## Passage provided
>> begin

VDEV Expand Operation Succeeded, but disk is now missing

Hello,

I currently have a data pool with a single vdev that is 1x RAIDZ2 17 wide with 8TB (7.28TiB) disks. I am attempting to use the new “expand” feature, moving my 16 wide vdev to 17 wide. I will note the new disks are 10TB, and I accept that will be “waisting” some of that space, but they were cheaper for me to get locally. I intend to add 4 more disks if I can get this method to work, bringing my storage to a 20 wide vdev.

I added a disk and expanded it. Upon completion the vdev showed degraded. Investigating further, the new disk was showing a status of “UNAVAIL” and ZFS Errors of “No errors”. I attempted a scrub, SMART scan, reboot, and no matter what it showed no errors, but was still UNAVAIL and degraded. Since the device name was showing a long numeric string instead of the typical device location, I assumed I just had a bad disk, and proceeded with removing the “missing” disk, adding another and using a replace operation. I just performed the replace through the UI, replacing the missing disk, and after it finished the process, and finished a scrub, I now show a nested “Replacing” section in the vdev, which shows both the replaced disk AND the new disk as unavailable, and No errors. If I select “replace” in the gui, I can see the member disk that I just added show as an available disk with he tag sdr (9.1 TiB). It appears after it completed the resilver, that the disk was “forgotten” by the OS for some reason.

Last Scan: Finished Resilver on 2025-08-11 00:04:23
Last Scan Errors: 0
Last Scan Duration: 2 days 1 hour 59 minutes 43 seconds

I will also note, that the pool does report the increase in space is now present, even though the added disk is now “missing”. Also, I am not currently using a Metadata, Log, Cache, Spare or Dedup VDEV. I likely could add such if anyone felt it would help with this design, as I have spare SSD and NVME drives ready to go, I just haven’t messed around with it.

My largest concern at the moment is getting the pool healthy, and expanding my storage. I have no idea what to try at this point. Any advise would be appreciated.

I would suggest that a 20 wide Z1 vdev is umm brave, very brave of you.

Not that that helps you in the circumstances.

Can you post your hardware please - especially how the disks are connected to the motherboard, and the PSU

Thank you for your help. It is a RaidZ2, so two disks of parity, seems fine? I also back it up to a separate NAS.

That said, I am running a super micro expansion bay via HBA, attached to an old super micro 2U server.

>> end

## Exercise requirements
1) Copy the part of the forum thread on the ZFS vdev expansion from "I will also" to "around with it.".
2) Summarize the forum thread on the ZFS vdev expansion in two sentences.
3) Go on with the forum thread on the ZFS vdev expansion, starting after its last post.

## Records
>> begin

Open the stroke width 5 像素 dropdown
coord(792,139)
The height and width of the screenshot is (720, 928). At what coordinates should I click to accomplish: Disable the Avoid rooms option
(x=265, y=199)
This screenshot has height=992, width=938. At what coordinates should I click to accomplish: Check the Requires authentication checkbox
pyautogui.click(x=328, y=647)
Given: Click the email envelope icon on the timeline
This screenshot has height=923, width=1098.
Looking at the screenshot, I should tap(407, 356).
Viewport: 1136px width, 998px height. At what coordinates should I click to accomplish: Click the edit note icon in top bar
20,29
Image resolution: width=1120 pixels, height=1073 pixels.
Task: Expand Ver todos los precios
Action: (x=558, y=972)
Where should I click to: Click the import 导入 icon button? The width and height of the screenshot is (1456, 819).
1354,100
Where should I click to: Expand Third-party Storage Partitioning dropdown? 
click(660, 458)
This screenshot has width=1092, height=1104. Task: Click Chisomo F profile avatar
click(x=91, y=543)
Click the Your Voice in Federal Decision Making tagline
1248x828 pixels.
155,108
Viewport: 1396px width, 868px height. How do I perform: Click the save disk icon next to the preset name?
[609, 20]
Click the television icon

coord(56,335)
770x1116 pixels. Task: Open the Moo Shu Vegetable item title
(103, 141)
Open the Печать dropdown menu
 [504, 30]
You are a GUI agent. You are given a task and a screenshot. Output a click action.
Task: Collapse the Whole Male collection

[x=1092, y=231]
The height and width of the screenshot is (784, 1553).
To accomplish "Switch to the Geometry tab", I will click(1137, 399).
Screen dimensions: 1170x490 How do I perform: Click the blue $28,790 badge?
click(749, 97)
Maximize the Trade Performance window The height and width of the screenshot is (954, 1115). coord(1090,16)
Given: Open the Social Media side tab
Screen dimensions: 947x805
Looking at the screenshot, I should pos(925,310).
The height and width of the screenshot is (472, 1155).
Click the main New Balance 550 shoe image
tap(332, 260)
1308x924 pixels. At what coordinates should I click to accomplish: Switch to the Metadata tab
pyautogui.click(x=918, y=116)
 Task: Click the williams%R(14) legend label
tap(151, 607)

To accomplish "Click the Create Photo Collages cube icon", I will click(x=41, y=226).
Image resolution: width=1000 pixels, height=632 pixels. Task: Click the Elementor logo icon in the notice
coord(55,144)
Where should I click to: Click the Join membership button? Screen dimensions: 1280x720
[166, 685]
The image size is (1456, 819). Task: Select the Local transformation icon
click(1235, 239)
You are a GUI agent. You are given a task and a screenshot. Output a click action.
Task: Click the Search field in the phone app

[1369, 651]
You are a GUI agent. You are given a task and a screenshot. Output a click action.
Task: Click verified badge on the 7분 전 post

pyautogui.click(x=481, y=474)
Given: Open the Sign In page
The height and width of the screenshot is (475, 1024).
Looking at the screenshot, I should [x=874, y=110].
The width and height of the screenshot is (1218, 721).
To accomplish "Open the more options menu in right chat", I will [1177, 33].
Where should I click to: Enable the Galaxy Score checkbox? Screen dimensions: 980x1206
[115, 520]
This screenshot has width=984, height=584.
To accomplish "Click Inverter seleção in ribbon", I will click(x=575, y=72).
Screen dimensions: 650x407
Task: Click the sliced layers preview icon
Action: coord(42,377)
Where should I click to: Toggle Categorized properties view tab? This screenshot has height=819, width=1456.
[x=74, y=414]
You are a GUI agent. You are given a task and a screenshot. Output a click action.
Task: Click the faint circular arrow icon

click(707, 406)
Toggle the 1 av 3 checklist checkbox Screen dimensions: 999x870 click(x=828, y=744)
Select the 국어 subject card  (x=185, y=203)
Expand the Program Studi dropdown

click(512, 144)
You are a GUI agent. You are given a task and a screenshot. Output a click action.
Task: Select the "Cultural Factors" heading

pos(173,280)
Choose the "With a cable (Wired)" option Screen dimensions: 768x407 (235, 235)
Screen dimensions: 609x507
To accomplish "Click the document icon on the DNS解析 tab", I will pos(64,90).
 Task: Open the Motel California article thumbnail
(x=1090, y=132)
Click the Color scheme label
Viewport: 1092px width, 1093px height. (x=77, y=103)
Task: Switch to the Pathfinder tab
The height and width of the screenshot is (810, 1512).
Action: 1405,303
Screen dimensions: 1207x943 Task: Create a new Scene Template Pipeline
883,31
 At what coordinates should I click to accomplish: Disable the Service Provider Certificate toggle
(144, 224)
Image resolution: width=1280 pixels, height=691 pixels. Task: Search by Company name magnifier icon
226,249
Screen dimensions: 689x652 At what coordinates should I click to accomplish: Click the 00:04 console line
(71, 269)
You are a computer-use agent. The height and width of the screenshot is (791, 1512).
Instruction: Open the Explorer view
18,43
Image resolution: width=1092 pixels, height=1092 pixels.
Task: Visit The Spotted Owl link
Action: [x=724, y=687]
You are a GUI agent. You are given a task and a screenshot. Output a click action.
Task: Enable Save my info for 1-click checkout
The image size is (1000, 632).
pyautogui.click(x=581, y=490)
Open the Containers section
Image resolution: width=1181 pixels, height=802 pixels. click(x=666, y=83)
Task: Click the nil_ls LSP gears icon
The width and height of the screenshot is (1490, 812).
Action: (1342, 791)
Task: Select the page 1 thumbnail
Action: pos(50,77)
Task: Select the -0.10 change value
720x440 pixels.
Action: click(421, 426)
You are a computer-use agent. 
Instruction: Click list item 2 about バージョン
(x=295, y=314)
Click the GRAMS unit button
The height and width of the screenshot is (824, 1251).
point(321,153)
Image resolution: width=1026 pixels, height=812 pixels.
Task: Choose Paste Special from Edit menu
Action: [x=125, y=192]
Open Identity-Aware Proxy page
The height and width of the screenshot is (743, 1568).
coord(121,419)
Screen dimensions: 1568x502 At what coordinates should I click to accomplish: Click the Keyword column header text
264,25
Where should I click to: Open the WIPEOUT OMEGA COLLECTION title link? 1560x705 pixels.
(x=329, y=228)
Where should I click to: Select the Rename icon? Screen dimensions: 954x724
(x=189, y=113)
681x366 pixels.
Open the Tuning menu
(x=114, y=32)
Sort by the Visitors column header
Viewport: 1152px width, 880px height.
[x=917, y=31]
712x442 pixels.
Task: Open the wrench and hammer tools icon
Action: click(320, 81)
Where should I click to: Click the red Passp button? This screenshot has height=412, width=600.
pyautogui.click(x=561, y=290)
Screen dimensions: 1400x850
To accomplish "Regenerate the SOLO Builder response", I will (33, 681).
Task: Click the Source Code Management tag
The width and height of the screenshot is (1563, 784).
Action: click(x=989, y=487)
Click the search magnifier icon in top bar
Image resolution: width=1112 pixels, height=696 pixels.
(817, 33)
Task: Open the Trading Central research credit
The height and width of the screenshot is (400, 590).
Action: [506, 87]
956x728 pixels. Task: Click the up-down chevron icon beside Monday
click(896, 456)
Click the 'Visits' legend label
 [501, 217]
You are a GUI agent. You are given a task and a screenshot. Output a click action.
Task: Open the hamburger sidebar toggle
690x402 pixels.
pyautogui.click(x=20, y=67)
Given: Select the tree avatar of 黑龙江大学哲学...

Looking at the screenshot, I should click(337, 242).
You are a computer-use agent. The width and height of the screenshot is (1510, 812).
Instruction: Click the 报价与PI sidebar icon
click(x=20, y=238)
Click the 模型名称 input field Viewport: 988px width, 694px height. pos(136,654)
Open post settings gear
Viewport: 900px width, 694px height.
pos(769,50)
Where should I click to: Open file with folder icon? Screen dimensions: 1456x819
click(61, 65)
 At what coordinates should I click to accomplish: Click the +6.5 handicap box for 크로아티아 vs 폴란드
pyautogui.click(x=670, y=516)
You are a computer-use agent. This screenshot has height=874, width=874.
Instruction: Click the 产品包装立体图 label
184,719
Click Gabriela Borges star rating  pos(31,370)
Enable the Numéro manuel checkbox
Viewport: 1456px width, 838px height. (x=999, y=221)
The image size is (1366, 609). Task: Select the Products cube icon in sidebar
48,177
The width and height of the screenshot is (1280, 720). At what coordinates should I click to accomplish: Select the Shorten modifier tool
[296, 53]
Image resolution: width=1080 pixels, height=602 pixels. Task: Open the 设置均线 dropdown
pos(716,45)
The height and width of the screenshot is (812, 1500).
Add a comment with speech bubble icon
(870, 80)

>> end

## The answers
1)
I will also note, that the pool does report the increase in space is now present, even though the added disk is now “missing”. Also, I am not currently using a Metadata, Log, Cache, Spare or Dedup VDEV. I likely could add such if anyone felt it would help with this design, as I have spare SSD and NVME drives ready to go, I just haven’t messed around with it.

2) A user added a 10TB disk to a RAIDZ2 vdev of 8TB disks with the expand feature, and afterward the new disk showed as UNAVAIL and the vdev as degraded even though no errors were reported. After a replace operation and resilver, both the replaced disk and the new disk appear unavailable in a nested "Replacing" section, and when a reply asks about the hardware, the user describes a Supermicro expansion bay attached via HBA to an old Supermicro 2U server.

3)
TrueNAS Scale ElectricEel-24.10.0
Intel(R) Xeon(R) Silver 4210 CPU @ 2.20GHz x2
313.6 GiB (320GB) total available (ECC)
Free:82.5 GiB
ZFS Cache:218.2 GiB
Services:13 GiB
2x connected 10 GB Ethernet
12 bay Super Micro Chasis
HBA Card attached to a 16 bay Supermicro expansion
DataPool is a RAIDZ2 | 17 wide | 7.28 TiB
-pool is an intermix of various Exos and WD Red drives.
ssdpool is used for apps and vms and is a RAIDZ1 | 8 wide | 931.51 GiB and backs up to the datapool
2x NVMe mirror’d boot pool
Data pool replicates to secondary NAS.

I don’t run any Metadata vdevs, log vdevs, cache vdevs, spare vdevs, or dedup vdevs.

Looking at my details again, I suppose I am not on latest release. Does anyone know if upgrading to Fangtooth might help with my situation? Again, any other thoughts are appreciated.

So, I dropped the old disk that was showing missing. I used CLI to drop the disk I had just replaced that was showing unavailable as well, and then reformatted that disk, and started a new replace operation with the following two commands:

zpool labelclear -f /dev/sdr1
zpool replace -f datapool 8306642534797259757 /dev/sdr1

checking on my progress for the new resilver, I saw something unexpected.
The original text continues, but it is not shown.